In addition to quantifying the degree of anticoagulation, another challenge is formulating a strategy to effectively reverse dabigatran. The half-life is 12–17 h with 80 % renal excretion [1]. In this elderly patient with an elevated serum creatinine and systolic heart failure (ejection fraction 30 %), the half-life was likely prolonged. Although high-flux hemodialysis can eliminate the drug, it was not employed due to concerns for adverse intracranial volume-pressure alterations and potential complications of placing a large bore dialysis catheter in an unstable, anticoagulated patient [1, 9]. Thus, blood products were considered as an alternative. In human volunteers anticoagulated with dabigatran, FEIBA, which is an activated four factor prothrombin complex concentrate, is proposed to be the most effective reversal agent given its impact on thrombin generation kinetics [10]. However, the correction of clot-based laboratory assays, TT and aPTT, is negligible, and the clinical effectiveness is indefinite [10, 11]. A single case of a patient on dabigatran with a transseptal perforation reported that FEIBA did not reverse the TT but did quickly and effectively control bleeding [11]. The therapeutic impact of FEIBA in our case is uncertain. It is possible that it may have reduced the risk of spontaneous or procedure-related SDH, but considering the overall time course of the case, it is possible that the patient naturally eliminated adequate dabigatran to allow for normal clot formation. Demonstrating normalization of TEG® by performing the assay shortly preceding and following administration of FEIBA or other blood products may assist in delineating the role of these interventions. However, caution during interpretation is warranted as FEIBA may normalize TEG® parameters via a nonphysiologic stimulation of coagulation, with the impact of in vivo hemostasis remaining unknown [12].

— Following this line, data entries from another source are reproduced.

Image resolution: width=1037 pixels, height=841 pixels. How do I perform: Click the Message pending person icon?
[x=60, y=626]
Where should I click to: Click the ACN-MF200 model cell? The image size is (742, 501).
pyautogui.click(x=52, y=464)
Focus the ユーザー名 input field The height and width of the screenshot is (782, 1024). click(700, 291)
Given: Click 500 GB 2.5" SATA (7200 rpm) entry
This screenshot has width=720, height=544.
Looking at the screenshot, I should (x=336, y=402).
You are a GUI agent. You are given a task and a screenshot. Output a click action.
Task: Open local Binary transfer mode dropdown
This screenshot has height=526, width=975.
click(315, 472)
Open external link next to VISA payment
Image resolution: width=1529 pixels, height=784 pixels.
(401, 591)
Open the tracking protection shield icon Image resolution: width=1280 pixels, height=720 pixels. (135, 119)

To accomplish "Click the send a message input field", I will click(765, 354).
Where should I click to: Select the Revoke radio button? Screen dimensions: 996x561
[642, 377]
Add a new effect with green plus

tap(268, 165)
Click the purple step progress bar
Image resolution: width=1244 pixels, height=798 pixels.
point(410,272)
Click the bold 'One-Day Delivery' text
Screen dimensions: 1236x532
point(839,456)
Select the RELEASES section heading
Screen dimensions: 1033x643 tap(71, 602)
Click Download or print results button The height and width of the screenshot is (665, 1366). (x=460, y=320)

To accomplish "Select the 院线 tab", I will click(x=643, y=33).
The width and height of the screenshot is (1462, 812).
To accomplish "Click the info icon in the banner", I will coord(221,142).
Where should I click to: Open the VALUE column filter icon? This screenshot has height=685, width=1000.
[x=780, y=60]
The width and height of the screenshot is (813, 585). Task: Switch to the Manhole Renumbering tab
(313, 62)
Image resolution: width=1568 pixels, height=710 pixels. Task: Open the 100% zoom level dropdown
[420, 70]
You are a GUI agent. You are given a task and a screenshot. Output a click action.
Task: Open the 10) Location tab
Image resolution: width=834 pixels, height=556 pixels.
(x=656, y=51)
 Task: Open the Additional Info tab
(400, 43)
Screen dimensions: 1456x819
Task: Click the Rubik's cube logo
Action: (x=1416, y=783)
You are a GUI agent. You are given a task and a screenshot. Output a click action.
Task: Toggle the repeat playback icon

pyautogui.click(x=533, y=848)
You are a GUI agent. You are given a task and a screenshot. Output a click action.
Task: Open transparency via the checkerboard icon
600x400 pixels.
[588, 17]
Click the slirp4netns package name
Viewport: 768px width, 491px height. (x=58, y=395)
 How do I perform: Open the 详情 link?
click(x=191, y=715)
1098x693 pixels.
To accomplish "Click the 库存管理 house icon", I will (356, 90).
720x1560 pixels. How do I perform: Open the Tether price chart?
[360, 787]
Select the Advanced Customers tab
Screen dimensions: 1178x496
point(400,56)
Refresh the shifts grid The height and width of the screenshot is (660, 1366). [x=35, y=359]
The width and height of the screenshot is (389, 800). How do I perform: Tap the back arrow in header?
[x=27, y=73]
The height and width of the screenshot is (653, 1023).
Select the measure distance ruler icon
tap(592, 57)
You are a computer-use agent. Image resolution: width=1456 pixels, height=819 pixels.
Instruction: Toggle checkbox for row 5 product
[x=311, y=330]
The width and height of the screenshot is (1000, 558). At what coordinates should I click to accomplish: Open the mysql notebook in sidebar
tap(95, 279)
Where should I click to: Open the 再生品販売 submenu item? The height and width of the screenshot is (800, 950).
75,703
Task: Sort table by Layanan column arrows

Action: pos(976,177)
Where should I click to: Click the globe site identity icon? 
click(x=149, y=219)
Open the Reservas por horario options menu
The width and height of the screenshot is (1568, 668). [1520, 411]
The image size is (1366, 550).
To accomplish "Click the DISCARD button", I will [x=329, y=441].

In summary, reliance on a slightly prolonged aPTT and considerably prolonged TT created a considerable time delay to surgical intervention. Employing TEG® to identify adequate fibrin polymerization permitted the insertion of the SEPS® drain in this patient. The role of TEG® requires additional validation in regards to its sensitivity and clinical applicability, but if the assay is readily available within an institution, it may be a valuable tool to investigate hemostasis and effectiveness of controversial reversal strategies in patients on dabigatran requiring emergent procedures.